*Work item*
Would you copy out, exactly as written, each line from the one containing "Task: Set close window on exit to Never" to the end of the records below?

Extracted data entries
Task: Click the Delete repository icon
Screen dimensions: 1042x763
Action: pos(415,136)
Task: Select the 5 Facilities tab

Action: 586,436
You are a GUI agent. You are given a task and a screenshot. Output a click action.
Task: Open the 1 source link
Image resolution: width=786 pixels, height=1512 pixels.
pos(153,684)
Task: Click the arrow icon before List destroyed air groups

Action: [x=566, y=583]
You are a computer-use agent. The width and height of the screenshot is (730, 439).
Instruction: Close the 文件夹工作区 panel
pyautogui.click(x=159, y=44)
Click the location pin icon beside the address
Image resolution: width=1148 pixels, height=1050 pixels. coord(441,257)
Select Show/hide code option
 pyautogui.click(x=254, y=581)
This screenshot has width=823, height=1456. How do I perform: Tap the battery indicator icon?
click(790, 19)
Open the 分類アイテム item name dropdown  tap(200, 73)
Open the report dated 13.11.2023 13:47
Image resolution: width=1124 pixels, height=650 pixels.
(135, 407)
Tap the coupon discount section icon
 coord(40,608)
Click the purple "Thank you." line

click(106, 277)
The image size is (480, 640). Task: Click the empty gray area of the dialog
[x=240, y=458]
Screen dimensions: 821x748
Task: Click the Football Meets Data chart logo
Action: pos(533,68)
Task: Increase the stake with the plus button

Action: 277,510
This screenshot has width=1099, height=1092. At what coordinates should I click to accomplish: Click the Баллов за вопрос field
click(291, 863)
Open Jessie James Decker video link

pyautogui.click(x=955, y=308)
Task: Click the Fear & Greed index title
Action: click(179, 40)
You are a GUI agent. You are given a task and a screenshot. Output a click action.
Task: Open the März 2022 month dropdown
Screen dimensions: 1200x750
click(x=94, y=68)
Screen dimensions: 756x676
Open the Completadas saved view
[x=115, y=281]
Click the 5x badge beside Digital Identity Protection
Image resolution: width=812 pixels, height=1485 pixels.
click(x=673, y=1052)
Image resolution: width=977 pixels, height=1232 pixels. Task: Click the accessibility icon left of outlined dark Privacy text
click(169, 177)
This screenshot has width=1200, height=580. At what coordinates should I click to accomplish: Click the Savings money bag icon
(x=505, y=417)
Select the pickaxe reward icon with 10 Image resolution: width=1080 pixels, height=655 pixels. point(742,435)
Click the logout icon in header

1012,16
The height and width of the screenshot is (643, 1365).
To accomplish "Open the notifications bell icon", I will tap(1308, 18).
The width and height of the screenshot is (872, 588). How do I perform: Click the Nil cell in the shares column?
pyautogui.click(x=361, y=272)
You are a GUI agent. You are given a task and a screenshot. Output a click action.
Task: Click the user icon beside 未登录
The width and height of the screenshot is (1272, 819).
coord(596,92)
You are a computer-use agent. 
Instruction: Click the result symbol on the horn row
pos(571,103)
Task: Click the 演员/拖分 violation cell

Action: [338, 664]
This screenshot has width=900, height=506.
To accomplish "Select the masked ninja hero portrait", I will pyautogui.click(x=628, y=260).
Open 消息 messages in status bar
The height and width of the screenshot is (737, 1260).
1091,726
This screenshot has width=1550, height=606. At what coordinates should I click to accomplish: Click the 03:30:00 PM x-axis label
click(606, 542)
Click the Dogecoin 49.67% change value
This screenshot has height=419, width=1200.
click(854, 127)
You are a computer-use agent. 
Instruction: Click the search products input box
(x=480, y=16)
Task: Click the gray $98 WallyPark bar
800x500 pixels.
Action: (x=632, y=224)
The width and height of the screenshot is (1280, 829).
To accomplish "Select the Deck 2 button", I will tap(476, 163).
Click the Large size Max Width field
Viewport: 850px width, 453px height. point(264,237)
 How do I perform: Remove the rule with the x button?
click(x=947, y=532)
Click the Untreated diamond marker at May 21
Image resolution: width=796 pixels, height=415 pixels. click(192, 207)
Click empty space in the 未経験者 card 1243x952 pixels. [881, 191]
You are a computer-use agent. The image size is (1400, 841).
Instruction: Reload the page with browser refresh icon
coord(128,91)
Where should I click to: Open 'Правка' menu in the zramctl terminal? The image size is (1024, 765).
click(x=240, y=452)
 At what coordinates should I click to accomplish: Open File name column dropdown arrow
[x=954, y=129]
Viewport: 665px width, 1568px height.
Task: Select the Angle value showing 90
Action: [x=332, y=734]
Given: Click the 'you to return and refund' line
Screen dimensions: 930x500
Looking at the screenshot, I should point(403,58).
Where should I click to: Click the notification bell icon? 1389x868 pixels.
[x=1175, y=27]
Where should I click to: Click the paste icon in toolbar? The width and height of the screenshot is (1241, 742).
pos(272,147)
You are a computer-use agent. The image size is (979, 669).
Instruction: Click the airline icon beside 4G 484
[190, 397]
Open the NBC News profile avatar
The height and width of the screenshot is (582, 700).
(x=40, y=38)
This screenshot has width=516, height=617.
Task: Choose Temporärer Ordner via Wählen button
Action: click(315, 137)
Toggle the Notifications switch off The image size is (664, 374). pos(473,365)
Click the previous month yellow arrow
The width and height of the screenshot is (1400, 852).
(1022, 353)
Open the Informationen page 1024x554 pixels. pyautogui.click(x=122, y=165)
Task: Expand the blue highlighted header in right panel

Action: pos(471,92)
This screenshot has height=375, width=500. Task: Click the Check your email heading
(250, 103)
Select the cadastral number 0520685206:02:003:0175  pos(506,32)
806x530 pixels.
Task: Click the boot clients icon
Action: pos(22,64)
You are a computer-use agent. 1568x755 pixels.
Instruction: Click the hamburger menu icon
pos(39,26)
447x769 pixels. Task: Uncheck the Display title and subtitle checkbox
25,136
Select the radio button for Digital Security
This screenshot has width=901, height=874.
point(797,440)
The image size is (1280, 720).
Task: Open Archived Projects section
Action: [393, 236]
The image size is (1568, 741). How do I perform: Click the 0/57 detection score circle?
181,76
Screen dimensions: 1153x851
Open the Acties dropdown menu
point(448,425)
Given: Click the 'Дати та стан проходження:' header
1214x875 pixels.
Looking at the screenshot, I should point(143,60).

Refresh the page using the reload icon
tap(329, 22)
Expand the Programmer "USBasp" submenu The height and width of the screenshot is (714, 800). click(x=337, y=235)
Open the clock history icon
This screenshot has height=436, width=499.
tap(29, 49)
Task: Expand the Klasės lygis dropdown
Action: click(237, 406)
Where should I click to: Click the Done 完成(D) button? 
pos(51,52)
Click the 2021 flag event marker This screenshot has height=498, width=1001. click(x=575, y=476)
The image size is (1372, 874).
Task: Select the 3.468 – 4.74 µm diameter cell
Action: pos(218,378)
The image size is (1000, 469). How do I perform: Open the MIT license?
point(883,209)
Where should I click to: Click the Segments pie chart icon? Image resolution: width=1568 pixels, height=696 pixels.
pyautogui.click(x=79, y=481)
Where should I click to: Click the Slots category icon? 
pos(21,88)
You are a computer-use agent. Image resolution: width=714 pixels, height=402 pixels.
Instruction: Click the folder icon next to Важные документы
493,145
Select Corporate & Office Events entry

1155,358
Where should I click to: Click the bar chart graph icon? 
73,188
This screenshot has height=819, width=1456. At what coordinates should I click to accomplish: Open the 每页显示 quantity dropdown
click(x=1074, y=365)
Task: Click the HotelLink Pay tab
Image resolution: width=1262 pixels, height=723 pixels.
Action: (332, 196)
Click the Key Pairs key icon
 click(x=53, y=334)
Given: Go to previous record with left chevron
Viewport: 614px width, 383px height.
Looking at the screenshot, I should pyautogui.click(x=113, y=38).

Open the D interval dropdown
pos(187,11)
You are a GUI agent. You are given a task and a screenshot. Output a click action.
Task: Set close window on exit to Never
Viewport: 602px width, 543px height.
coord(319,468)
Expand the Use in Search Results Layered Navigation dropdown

*Output of the task*
Task: Set close window on exit to Never
Viewport: 602px width, 543px height.
coord(319,468)
Expand the Use in Search Results Layered Navigation dropdown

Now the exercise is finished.